> [Exercise objective]: Nothing in the entries should be altered. Write them out in full.

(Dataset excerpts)
========

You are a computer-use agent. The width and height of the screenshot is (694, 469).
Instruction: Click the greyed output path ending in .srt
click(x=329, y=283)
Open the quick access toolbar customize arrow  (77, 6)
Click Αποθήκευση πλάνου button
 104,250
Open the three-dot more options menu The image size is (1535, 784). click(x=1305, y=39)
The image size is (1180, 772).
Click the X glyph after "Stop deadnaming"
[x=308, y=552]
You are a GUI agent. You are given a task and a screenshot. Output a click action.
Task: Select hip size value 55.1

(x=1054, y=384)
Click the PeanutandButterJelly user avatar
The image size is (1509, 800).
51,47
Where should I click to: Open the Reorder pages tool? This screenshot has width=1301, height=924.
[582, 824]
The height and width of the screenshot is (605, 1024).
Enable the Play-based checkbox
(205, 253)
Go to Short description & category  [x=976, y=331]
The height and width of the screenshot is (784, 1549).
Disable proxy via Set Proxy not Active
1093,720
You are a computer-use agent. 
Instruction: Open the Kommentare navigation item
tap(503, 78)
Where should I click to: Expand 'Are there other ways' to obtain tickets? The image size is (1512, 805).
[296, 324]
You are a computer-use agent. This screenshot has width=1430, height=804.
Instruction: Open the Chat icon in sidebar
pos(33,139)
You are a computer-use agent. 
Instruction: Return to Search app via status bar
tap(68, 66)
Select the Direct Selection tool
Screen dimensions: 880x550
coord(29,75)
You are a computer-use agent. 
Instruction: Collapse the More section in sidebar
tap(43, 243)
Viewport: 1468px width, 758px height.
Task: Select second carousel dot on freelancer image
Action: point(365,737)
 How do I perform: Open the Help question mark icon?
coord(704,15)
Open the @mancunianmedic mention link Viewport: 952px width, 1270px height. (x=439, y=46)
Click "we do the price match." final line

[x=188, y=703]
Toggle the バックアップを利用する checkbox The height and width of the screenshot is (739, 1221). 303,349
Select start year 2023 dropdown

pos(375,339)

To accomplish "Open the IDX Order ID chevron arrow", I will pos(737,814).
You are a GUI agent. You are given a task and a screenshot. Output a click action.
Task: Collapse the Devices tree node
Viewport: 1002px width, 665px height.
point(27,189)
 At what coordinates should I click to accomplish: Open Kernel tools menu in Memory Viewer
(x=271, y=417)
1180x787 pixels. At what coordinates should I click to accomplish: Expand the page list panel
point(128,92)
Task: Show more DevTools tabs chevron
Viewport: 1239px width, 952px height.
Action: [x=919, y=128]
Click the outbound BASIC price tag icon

========

> [Result for this exercise]:
You are a computer-use agent. The width and height of the screenshot is (694, 469).
Instruction: Click the greyed output path ending in .srt
click(x=329, y=283)
Open the quick access toolbar customize arrow  (77, 6)
Click Αποθήκευση πλάνου button
 104,250
Open the three-dot more options menu The image size is (1535, 784). click(x=1305, y=39)
The image size is (1180, 772).
Click the X glyph after "Stop deadnaming"
[x=308, y=552]
You are a GUI agent. You are given a task and a screenshot. Output a click action.
Task: Select hip size value 55.1

(x=1054, y=384)
Click the PeanutandButterJelly user avatar
The image size is (1509, 800).
51,47
Where should I click to: Open the Reorder pages tool? This screenshot has width=1301, height=924.
[582, 824]
The height and width of the screenshot is (605, 1024).
Enable the Play-based checkbox
(205, 253)
Go to Short description & category  [x=976, y=331]
The height and width of the screenshot is (784, 1549).
Disable proxy via Set Proxy not Active
1093,720
You are a computer-use agent. 
Instruction: Open the Kommentare navigation item
tap(503, 78)
Where should I click to: Expand 'Are there other ways' to obtain tickets? The image size is (1512, 805).
[296, 324]
You are a computer-use agent. This screenshot has width=1430, height=804.
Instruction: Open the Chat icon in sidebar
pos(33,139)
You are a computer-use agent. 
Instruction: Return to Search app via status bar
tap(68, 66)
Select the Direct Selection tool
Screen dimensions: 880x550
coord(29,75)
You are a computer-use agent. 
Instruction: Collapse the More section in sidebar
tap(43, 243)
Viewport: 1468px width, 758px height.
Task: Select second carousel dot on freelancer image
Action: point(365,737)
 How do I perform: Open the Help question mark icon?
coord(704,15)
Open the @mancunianmedic mention link Viewport: 952px width, 1270px height. (x=439, y=46)
Click "we do the price match." final line

[x=188, y=703]
Toggle the バックアップを利用する checkbox The height and width of the screenshot is (739, 1221). 303,349
Select start year 2023 dropdown

pos(375,339)

To accomplish "Open the IDX Order ID chevron arrow", I will pos(737,814).
You are a GUI agent. You are given a task and a screenshot. Output a click action.
Task: Collapse the Devices tree node
Viewport: 1002px width, 665px height.
point(27,189)
 At what coordinates should I click to accomplish: Open Kernel tools menu in Memory Viewer
(x=271, y=417)
1180x787 pixels. At what coordinates should I click to accomplish: Expand the page list panel
point(128,92)
Task: Show more DevTools tabs chevron
Viewport: 1239px width, 952px height.
Action: [x=919, y=128]
Click the outbound BASIC price tag icon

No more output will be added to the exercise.